Your task
Copy every one of the entries below word for word, keeping each line as it appears.

Dataset entries
__________

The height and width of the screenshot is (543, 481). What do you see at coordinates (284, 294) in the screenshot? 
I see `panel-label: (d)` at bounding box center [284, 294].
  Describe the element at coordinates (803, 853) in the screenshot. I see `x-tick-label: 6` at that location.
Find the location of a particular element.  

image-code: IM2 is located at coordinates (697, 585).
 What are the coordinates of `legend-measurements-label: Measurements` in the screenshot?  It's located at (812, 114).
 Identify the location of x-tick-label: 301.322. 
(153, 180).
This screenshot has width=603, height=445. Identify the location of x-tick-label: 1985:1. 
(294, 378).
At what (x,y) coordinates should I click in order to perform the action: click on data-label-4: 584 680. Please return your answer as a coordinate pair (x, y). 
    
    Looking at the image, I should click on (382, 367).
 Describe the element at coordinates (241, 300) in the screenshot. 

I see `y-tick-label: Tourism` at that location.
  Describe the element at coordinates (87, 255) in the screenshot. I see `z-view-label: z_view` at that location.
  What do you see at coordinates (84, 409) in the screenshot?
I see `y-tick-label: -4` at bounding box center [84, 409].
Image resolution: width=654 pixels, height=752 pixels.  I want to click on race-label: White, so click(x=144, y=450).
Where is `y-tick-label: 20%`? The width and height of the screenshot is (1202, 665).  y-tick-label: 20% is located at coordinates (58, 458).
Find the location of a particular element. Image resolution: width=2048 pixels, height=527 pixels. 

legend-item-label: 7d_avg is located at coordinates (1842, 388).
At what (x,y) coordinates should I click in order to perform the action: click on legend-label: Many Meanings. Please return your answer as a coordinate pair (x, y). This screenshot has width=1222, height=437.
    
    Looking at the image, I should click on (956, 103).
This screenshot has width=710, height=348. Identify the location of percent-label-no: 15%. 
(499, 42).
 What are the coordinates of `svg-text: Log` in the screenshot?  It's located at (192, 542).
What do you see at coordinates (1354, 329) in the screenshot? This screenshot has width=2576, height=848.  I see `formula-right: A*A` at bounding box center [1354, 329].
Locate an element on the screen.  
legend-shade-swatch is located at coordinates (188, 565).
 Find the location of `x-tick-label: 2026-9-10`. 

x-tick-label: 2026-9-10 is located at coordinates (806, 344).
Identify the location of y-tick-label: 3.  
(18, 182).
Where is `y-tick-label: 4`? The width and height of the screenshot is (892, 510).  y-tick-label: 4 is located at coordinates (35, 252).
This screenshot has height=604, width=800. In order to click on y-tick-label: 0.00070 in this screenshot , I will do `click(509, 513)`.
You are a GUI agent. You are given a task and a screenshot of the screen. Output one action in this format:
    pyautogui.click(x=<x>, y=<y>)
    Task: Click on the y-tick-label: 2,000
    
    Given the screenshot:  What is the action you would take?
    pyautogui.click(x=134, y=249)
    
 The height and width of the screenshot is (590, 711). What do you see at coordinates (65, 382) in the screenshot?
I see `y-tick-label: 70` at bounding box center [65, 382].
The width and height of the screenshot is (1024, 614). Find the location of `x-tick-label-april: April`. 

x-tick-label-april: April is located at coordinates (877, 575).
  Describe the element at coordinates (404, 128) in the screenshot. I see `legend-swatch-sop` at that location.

__________

Exercise response
The height and width of the screenshot is (543, 481). What do you see at coordinates (284, 294) in the screenshot? 
I see `panel-label: (d)` at bounding box center [284, 294].
  Describe the element at coordinates (803, 853) in the screenshot. I see `x-tick-label: 6` at that location.
Find the location of a particular element.  

image-code: IM2 is located at coordinates (697, 585).
 What are the coordinates of `legend-measurements-label: Measurements` in the screenshot?  It's located at (812, 114).
 Identify the location of x-tick-label: 301.322. 
(153, 180).
This screenshot has width=603, height=445. Identify the location of x-tick-label: 1985:1. 
(294, 378).
At what (x,y) coordinates should I click in order to perform the action: click on data-label-4: 584 680. Please return your answer as a coordinate pair (x, y). 
    
    Looking at the image, I should click on (382, 367).
 Describe the element at coordinates (241, 300) in the screenshot. 

I see `y-tick-label: Tourism` at that location.
  Describe the element at coordinates (87, 255) in the screenshot. I see `z-view-label: z_view` at that location.
  What do you see at coordinates (84, 409) in the screenshot?
I see `y-tick-label: -4` at bounding box center [84, 409].
Image resolution: width=654 pixels, height=752 pixels.  I want to click on race-label: White, so click(x=144, y=450).
Where is `y-tick-label: 20%`? The width and height of the screenshot is (1202, 665).  y-tick-label: 20% is located at coordinates (58, 458).
Find the location of a particular element. Image resolution: width=2048 pixels, height=527 pixels. 

legend-item-label: 7d_avg is located at coordinates (1842, 388).
At what (x,y) coordinates should I click in order to perform the action: click on legend-label: Many Meanings. Please return your answer as a coordinate pair (x, y). This screenshot has width=1222, height=437.
    
    Looking at the image, I should click on (956, 103).
This screenshot has width=710, height=348. Identify the location of percent-label-no: 15%. 
(499, 42).
 What are the coordinates of `svg-text: Log` in the screenshot?  It's located at (192, 542).
What do you see at coordinates (1354, 329) in the screenshot? This screenshot has width=2576, height=848.  I see `formula-right: A*A` at bounding box center [1354, 329].
Locate an element on the screen.  
legend-shade-swatch is located at coordinates (188, 565).
 Find the location of `x-tick-label: 2026-9-10`. 

x-tick-label: 2026-9-10 is located at coordinates (806, 344).
Identify the location of y-tick-label: 3.  
(18, 182).
Where is `y-tick-label: 4`? The width and height of the screenshot is (892, 510).  y-tick-label: 4 is located at coordinates (35, 252).
This screenshot has height=604, width=800. In order to click on y-tick-label: 0.00070 in this screenshot , I will do `click(509, 513)`.
You are a GUI agent. You are given a task and a screenshot of the screen. Output one action in this format:
    pyautogui.click(x=<x>, y=<y>)
    Task: Click on the y-tick-label: 2,000
    
    Given the screenshot:  What is the action you would take?
    pyautogui.click(x=134, y=249)
    
 The height and width of the screenshot is (590, 711). What do you see at coordinates (65, 382) in the screenshot?
I see `y-tick-label: 70` at bounding box center [65, 382].
The width and height of the screenshot is (1024, 614). Find the location of `x-tick-label-april: April`. 

x-tick-label-april: April is located at coordinates (877, 575).
  Describe the element at coordinates (404, 128) in the screenshot. I see `legend-swatch-sop` at that location.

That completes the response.